O Maraca não é mais nosso

Juca Kfouri

20/04/2011 13h36

Em "O Globo", de hoje.

'Calma que o Brasil é nosso!".

A expressão, mais antiga que o Maracanã ou a euforia do Petróleo, não pode ser mais aplicada ao Estádio Mário Filho.

Ok, ele continua a ser nosso do ponto de vista estatutário.

Mas deixou de sê-lo no seu caráter, seu modo de ser e receber o torcedor.

Desde as estapafúrdias reformas e, mais recentemente, sua demolição (sim, demolição), o Maracanã deixou de ser do Rio, do Brasil, e passou a ser da Fifa, dos patrocinadores, dos padrões exigidos por uma competição internacional.

Nunca mais o torcedor sentirá o cheiro do cimento quente das arquibancadas.

Jamais percorrerá, aos saltos, correndo em todos os sentidos, ao sabor da alegria ou do desespero, o arco de suas escadarias monumentais.

Não se verá novamente o Vasco desfilar dando a volta completa no anel cantando "Vascão, Fogão, Torcida de Irmão".

→ SEÇÃO DE DADOS

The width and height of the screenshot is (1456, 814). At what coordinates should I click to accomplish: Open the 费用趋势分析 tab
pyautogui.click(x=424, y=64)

→ O QUE FAZER
a. De acordo com o trecho sobre o Maracanã, a quem o estádio passou a pertencer depois das reformas e da demolição?
b. Escreva a continuação do trecho sobre o Maracanã a partir da última frase.
Os dados são um material à parte.

→ RESPOSTAS FINAIS
a. À Fifa, aos patrocinadores e aos padrões exigidos por uma competição internacional.

b.
Agora que está tudo estabelecido, agora que o Iphan abençoou a "solução final" para o patrimônio (sua extinção), cabe ouvir, com distância, o jornalista Pedro Motta Gueiros no belo texto que segue, quando diz que teria sido melhor construir um estádio só para a Copa e fazer uma reforma efetiva, inteligente, no Maracanã, que o transformasse naquilo que ele era: o nosso palco, com maior segurança.

O conjunto da obra talvez saísse mais barato… um estádio Fifa construído do zero consome R$650 milhões (o gigante Soccer City, por exemplo).

As obras do Maracanã ultrapassarão o bilhão. Se contabilizarmos os prejuízos anteriores e a perda de identidade, terá sido o pior negócio da década. Independentemente do desejado sucesso da Copa. (Arnaldo Bloch)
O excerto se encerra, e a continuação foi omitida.